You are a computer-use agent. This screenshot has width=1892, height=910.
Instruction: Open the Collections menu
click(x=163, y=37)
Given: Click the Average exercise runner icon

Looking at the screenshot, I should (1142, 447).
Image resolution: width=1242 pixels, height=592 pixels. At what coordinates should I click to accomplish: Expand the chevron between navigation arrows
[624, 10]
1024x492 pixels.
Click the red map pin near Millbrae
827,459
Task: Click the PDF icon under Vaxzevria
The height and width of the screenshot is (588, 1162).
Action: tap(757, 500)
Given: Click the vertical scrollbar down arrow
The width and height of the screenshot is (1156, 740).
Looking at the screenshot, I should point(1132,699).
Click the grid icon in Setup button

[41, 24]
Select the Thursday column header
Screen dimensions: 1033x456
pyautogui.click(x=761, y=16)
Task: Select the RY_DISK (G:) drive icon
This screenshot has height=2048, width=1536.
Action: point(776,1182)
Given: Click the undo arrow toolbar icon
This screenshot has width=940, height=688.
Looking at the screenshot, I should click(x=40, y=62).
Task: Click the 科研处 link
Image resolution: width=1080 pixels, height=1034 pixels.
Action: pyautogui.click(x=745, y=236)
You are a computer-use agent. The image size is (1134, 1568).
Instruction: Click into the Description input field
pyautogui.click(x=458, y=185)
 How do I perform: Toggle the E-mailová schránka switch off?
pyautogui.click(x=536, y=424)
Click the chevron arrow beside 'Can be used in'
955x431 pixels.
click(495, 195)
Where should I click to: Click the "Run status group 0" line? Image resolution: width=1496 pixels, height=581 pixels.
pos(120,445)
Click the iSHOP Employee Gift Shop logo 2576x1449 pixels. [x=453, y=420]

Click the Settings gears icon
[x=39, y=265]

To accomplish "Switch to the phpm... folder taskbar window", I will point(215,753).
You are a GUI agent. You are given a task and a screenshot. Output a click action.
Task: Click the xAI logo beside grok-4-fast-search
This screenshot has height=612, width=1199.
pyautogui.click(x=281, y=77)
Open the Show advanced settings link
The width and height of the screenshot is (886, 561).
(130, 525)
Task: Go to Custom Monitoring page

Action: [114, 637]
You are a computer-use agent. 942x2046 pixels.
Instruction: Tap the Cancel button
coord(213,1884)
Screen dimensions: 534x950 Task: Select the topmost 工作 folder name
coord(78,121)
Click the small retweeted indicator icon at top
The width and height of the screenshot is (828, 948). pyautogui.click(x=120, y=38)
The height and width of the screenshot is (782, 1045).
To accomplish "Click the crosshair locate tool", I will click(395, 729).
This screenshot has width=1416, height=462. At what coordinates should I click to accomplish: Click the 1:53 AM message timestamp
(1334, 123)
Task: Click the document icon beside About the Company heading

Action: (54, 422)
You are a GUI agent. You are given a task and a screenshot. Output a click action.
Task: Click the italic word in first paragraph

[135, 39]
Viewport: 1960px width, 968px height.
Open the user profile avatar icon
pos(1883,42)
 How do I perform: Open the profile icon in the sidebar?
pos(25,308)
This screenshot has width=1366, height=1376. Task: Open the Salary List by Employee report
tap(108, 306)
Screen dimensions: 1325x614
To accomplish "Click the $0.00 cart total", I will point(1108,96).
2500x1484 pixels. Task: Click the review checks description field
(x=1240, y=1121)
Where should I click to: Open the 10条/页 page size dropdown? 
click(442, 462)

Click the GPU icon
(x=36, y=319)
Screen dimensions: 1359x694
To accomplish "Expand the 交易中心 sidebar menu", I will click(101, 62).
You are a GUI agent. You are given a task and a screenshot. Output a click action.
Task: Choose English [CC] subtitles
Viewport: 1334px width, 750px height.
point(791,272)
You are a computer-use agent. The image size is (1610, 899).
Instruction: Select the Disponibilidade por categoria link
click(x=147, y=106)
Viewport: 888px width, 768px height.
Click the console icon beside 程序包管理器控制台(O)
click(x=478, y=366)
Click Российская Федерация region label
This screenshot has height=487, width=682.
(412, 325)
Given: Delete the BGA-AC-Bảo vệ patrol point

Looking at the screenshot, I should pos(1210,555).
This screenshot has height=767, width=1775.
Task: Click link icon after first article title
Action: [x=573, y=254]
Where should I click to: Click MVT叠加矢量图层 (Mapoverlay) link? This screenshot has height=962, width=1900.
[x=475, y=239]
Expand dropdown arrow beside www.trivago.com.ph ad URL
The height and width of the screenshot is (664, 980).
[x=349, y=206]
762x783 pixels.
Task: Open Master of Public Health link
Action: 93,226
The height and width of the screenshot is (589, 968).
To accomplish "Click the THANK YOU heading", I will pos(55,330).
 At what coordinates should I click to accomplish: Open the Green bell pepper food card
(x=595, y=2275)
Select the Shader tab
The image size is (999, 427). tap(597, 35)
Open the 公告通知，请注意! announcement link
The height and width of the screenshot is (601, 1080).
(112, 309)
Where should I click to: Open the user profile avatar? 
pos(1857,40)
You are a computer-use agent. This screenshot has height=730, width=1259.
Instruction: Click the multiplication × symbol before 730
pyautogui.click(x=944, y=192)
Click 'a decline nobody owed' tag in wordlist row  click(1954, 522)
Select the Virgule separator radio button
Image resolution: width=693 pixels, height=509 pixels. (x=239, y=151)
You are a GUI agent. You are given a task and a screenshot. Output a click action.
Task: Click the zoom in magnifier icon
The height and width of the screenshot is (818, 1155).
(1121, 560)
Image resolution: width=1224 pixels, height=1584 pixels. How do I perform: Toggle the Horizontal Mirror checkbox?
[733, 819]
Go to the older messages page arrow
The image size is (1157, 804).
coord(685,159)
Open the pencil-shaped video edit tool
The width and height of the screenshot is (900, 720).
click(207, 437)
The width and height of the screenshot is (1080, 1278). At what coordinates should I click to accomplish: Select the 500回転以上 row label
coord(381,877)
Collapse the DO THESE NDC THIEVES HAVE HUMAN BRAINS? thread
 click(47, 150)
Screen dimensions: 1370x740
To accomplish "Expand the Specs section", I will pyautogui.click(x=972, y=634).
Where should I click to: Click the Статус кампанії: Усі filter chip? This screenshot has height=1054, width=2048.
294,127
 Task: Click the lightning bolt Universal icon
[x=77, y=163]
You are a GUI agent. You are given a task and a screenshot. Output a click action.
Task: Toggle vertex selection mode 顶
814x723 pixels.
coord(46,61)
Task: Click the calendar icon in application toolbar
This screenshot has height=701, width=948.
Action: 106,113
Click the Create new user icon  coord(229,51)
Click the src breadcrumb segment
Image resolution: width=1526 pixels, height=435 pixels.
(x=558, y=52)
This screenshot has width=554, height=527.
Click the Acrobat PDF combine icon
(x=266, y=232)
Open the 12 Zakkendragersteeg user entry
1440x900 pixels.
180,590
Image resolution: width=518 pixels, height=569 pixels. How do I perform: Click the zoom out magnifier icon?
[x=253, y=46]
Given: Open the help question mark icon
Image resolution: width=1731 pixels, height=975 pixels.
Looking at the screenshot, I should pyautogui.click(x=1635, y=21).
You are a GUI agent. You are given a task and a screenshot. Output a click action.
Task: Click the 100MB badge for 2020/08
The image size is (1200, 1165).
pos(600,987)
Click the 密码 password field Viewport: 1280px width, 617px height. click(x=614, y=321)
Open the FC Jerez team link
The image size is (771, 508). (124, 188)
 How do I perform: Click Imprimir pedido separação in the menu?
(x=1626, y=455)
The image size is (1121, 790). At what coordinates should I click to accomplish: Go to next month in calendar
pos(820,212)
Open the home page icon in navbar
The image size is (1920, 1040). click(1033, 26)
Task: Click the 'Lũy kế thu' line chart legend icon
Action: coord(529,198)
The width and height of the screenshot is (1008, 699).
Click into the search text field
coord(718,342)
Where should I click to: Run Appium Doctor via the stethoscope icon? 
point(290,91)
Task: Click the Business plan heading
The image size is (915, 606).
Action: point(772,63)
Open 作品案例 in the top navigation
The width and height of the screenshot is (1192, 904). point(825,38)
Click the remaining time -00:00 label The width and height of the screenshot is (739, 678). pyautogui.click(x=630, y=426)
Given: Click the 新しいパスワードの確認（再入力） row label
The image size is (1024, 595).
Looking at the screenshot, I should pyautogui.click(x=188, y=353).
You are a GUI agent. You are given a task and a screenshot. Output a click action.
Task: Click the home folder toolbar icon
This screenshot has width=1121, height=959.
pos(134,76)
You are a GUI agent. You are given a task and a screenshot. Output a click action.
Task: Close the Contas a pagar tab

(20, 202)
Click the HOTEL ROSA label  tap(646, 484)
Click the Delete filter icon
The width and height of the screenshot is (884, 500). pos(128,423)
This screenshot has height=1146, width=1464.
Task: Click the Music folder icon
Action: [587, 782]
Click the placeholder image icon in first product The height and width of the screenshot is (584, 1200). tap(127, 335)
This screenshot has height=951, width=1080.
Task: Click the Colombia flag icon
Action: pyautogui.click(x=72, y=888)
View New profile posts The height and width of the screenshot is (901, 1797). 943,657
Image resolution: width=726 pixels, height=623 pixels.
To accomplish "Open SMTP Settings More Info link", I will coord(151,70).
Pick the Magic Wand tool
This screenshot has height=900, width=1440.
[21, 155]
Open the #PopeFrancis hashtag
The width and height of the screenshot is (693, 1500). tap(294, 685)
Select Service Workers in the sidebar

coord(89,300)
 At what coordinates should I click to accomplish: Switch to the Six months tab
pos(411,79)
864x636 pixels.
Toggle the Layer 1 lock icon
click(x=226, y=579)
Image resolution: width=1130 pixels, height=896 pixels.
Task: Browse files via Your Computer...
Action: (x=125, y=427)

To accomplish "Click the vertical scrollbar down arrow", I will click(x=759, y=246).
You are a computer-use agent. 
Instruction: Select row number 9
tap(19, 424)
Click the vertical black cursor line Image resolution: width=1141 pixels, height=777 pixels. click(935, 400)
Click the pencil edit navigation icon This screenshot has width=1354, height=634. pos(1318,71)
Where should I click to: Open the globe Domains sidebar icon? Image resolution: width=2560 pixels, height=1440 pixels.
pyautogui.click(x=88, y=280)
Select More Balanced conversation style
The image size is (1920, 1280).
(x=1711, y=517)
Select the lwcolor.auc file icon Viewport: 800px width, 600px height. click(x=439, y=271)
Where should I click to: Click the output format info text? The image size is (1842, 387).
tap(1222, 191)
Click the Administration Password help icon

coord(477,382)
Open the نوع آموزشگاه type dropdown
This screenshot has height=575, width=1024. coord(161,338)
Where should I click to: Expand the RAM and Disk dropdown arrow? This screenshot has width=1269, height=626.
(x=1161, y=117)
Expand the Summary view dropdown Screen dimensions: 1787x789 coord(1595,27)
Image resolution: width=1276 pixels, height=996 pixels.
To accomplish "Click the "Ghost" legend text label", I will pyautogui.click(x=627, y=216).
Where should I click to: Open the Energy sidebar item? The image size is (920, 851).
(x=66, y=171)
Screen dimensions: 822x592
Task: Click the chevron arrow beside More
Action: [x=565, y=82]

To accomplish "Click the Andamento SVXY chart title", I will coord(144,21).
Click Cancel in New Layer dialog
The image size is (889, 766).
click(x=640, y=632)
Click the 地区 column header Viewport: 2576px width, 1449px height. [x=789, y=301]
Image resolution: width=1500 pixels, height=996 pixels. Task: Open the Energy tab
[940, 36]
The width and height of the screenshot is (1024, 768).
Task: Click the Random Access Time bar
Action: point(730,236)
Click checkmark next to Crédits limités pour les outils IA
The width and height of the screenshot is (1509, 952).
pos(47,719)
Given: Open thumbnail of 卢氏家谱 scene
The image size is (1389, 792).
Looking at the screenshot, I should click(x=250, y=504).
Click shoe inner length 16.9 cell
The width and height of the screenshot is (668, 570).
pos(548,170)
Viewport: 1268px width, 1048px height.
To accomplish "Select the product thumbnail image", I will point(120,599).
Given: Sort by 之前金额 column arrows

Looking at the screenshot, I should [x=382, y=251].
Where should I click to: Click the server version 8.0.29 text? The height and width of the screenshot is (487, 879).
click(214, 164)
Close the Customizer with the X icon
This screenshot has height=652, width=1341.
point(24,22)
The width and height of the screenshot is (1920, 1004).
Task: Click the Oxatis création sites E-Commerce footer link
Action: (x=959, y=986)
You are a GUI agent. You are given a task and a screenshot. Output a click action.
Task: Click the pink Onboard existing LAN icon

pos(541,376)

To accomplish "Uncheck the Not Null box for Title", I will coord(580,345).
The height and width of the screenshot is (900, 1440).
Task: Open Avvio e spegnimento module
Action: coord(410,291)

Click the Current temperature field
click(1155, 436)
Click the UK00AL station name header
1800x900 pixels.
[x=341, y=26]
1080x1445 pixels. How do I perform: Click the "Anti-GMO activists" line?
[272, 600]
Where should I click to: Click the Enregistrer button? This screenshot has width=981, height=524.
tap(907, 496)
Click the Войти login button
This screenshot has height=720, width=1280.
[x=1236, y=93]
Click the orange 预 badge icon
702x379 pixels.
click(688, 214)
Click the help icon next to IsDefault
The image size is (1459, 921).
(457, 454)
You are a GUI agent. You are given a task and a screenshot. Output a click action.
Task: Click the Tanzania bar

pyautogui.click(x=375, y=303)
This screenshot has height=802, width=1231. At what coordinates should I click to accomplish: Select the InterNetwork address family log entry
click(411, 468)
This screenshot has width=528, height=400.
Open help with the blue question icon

What needs to be done:
Show a copy of each line from the records above in which the string "badge" occurs.

Result:
Task: Click the 100MB badge for 2020/08
Click the orange 预 badge icon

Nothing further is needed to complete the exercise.